Sammie McLeod

Personal information
- Full name: Sammie Thomas McLeod
- Date of birth: 6 December 1999 (age 26)
- Place of birth: Royal Tunbridge Wells, England
- Height: 6 ft 2 in (1.88 m)
- Position: Midfielder

Team information
- Current team: Cray Wanderers

Youth career
- 2016–2017: Maidstone United
- 2017–2018: Leicester City

Senior career*
- Years: Team / Apps / (Gls)
- 2018–2019: Maldon & Tiptree / 23 / (9)
- 2019–2021: Colchester United / 1 / (0)
- 2021: Concord Rangers / 1 / (0)
- 2021–2022: Portadown / 20 / (3)
- 2022: Lewes / 4 / (0)
- 2022: Þór Akureyri / 10 / (0)
- 2022–2023: Worthing / 18 / (1)
- 2022–2023: → Bognor Regis Town (dual-registration) / 3 / (0)
- 2024: Tunbridge Wells / 13 / (0)
- 2024–2025: Sevenoaks Town / 39 / (0)
- 2025–2026: Dartford / 14 / (0)
- 2025–2026: → Sevenoaks Town (loan) / 5 / (1)
- 2026–: Cray Wanderers / 1 / (0)

= Sammie McLeod =

English footballer

Sammie Thomas McLeod (born 6 December 1999) is an English professional footballer who plays as a midfielder for Cray Wanderers.
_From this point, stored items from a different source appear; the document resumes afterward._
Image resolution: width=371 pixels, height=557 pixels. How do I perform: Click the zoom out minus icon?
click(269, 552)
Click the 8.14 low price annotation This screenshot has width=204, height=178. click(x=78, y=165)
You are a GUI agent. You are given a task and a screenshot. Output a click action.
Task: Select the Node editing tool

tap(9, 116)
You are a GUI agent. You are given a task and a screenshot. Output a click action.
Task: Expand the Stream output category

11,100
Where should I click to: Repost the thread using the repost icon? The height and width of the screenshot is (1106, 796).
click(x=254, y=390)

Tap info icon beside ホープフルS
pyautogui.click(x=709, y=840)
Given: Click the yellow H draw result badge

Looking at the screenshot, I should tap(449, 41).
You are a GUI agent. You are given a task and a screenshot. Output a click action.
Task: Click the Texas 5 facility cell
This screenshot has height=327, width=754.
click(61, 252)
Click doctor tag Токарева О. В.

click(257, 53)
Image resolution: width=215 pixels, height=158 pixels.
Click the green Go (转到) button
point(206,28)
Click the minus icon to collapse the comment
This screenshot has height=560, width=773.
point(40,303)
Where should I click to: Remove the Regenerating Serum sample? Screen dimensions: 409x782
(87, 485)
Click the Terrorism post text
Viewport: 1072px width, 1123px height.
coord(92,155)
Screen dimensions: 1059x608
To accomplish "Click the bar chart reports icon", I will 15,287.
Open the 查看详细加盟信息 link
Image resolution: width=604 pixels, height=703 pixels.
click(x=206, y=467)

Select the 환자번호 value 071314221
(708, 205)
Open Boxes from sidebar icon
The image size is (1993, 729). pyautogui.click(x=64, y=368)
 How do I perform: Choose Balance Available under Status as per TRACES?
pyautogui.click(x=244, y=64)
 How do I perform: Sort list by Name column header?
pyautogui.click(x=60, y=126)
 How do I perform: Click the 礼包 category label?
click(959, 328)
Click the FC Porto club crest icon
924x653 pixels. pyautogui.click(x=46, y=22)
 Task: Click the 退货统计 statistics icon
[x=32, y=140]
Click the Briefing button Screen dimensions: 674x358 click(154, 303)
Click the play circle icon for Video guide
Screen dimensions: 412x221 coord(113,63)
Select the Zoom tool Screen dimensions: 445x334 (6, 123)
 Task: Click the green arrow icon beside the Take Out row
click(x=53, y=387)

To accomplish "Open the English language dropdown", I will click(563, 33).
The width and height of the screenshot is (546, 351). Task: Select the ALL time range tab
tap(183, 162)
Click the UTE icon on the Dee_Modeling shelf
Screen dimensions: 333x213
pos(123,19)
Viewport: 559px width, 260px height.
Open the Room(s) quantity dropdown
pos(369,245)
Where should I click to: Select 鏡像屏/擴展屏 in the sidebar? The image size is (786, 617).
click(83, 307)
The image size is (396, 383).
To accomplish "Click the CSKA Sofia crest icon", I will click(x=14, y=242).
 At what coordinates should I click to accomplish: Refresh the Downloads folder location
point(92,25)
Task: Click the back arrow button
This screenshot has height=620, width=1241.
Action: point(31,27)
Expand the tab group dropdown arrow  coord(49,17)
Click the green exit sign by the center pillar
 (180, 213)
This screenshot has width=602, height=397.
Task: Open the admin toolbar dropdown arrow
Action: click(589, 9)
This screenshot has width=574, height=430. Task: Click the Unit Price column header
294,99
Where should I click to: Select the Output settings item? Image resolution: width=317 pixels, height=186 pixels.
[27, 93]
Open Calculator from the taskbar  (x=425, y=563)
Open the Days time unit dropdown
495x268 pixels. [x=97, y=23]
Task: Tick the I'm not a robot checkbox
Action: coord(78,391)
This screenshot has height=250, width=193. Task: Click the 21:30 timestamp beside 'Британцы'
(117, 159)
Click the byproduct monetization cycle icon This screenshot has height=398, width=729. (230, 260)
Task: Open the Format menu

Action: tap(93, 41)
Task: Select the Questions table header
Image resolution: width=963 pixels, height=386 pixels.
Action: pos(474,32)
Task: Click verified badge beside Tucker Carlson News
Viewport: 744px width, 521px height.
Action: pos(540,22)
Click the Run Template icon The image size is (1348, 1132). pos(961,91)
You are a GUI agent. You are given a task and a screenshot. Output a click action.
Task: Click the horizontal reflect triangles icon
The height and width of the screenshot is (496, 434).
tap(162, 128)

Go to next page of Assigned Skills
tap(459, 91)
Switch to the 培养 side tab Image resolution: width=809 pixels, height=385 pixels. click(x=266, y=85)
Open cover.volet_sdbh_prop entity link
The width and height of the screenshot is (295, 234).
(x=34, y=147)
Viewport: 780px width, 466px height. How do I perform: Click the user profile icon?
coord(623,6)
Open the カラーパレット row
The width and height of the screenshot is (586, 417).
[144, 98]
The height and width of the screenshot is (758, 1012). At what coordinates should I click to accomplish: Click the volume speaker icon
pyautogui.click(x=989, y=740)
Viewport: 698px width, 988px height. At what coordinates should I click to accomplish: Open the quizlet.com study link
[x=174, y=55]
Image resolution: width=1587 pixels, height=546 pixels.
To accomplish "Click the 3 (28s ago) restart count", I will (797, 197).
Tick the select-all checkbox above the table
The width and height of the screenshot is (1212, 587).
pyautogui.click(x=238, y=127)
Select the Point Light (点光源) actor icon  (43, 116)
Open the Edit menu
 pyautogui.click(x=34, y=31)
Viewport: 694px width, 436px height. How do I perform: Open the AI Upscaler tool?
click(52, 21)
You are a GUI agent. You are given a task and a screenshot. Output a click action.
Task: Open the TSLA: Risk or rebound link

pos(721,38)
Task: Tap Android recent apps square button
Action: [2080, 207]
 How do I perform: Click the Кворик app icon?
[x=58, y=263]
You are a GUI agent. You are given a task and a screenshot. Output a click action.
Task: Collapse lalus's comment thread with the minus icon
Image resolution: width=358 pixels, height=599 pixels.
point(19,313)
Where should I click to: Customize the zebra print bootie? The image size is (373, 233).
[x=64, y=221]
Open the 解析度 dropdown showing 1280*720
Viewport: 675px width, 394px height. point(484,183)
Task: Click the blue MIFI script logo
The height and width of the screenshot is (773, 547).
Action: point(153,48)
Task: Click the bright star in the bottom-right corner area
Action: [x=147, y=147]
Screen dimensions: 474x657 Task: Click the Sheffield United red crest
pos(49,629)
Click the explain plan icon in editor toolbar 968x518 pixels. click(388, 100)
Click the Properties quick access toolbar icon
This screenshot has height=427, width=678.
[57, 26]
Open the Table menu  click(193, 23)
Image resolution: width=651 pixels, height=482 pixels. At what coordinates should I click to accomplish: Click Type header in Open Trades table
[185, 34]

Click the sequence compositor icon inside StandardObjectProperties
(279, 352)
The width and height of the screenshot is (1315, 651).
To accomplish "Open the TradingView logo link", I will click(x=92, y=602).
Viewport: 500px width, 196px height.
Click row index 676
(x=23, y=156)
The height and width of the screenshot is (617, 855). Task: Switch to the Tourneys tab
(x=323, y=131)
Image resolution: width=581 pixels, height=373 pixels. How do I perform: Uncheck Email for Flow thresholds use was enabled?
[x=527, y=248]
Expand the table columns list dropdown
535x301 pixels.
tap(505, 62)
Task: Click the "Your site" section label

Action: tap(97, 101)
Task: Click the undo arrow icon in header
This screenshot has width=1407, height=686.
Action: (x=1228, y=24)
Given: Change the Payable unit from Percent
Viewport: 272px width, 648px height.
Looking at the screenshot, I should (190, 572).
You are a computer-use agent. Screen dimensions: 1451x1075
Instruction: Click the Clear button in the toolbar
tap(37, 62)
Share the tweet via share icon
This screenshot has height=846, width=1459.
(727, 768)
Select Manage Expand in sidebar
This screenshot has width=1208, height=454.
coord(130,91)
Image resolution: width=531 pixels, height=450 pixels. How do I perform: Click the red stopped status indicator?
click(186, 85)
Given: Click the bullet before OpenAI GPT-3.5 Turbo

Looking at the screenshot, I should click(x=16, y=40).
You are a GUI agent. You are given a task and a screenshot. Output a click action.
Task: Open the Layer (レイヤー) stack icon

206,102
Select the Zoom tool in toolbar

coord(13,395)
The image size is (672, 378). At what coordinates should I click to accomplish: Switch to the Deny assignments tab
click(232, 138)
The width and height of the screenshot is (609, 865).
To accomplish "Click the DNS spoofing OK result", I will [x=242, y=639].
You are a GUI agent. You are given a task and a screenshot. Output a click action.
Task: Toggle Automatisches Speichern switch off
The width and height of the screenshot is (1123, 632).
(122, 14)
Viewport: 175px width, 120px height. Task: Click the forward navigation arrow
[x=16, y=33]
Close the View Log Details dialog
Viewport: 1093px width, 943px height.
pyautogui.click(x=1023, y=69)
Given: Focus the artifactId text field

McLeod joined Leicester City in 2017 from Maidstone United. After appearing in the U18 Premier League, he joined Maldon & Tiptree in 2018. In summer 2019, after impressing at Maldon & Tiptree, he joined Colchester United. He made his professional debut for Colchester in September 2020.

==Career==
Born in Royal Tunbridge Wells, McLeod started his career with Maidstone United, where he featured twice on the first-team bench but failed to make an appearance. He joined Leicester City in January 2017 where he featured for their Academy under-18 side. He made 14 U18 Premier League and FA Youth Cup appearances for the under-18s.

For the 2018–19 season, McLeod signed for Isthmian League North Division side Maldon & Tiptree, where he scored eight goals in 28 appearances between August and February, before a leg injury ended his season in March.

On 8 June 2019, League Two club Colchester United announced the signing of McLeod on a two-year deal.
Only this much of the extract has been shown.